3. **Find a "Magic Pair" (u-substitution):** This is where the cool "u-substitution" comes in! I looked at the integral and thought, "Hey, if I let $$u$$ be $$\tan x$$, then its derivative ($$du$$) is $$\sec^2 x \, dx$$." And guess what? I have a $$\sec^2 x \, dx$$ right there in my integral! It's like finding two puzzle pieces that fit perfectly.

4. **Rewrite with "u":** Now I can make everything simpler! I replaced $$\tan x$$ with $$u$$ and the whole $$\sec^2 x \, dx$$ part with $$du$$. The integral became super easy: $$\int (1 + u^2) \, du$$.

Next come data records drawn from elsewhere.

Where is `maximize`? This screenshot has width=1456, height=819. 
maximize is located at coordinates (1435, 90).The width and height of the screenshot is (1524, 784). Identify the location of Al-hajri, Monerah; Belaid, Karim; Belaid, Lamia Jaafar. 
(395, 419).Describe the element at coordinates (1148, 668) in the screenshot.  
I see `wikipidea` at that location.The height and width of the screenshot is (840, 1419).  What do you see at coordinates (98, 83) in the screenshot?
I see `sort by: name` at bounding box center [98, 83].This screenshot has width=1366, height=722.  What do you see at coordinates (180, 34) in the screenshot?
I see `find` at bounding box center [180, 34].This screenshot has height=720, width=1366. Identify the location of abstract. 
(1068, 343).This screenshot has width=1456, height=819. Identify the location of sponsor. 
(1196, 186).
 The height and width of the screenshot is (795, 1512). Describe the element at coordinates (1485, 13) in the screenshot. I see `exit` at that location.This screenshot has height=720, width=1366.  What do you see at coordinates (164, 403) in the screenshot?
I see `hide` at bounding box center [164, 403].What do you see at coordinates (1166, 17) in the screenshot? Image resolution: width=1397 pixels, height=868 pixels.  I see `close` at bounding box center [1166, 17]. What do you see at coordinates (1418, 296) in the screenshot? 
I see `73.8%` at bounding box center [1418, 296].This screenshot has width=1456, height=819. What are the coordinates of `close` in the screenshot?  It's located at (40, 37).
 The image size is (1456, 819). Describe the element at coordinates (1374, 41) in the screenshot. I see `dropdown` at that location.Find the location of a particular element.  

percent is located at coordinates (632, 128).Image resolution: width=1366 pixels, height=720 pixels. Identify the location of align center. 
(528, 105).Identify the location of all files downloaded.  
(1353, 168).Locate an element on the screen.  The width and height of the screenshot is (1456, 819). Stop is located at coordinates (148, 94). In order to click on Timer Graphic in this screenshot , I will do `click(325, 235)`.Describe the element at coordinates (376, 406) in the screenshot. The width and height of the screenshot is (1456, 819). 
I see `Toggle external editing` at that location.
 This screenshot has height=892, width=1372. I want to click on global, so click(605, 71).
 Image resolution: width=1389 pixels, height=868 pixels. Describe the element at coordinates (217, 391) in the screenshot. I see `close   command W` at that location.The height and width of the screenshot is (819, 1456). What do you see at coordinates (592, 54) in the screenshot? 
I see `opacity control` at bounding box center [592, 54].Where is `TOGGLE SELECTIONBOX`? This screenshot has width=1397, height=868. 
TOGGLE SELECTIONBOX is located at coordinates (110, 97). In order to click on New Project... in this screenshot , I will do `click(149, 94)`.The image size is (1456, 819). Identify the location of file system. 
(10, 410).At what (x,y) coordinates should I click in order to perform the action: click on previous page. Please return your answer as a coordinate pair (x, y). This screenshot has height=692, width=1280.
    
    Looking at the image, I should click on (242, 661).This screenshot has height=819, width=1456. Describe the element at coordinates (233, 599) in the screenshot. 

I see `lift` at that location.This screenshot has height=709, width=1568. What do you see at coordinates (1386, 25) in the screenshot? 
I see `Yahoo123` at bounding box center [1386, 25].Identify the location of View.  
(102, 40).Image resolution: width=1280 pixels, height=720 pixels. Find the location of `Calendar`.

5. **Integrate (like adding stuff up):** Now I just need to find the "anti-derivative" of $$1 + u^2$$.
* The anti-derivative of $$1$$ (with respect to $$u$$) is just $$u$$.
* The anti-derivative of $$u^2$$ is $$\frac{u^{2+1}}{2+1}$$, which simplifies to $$\frac{u^3}{3}$$.
So, putting them together, I got $$u + \frac{u^3}{3}$$. Oh, and I can't forget the $$+C$$ at the end, because when you do the opposite of a derivative, there could have been any constant there!

6. **Put "x" Back In:** The last step is to change $$u$$ back to what it was in the beginning, which was $$\tan x$$. So, I replaced all the $$u$$'s with $$\tan x$$.
That gave me the final answer: $$\tan x + \frac{\tan^3 x}{3} + C$$.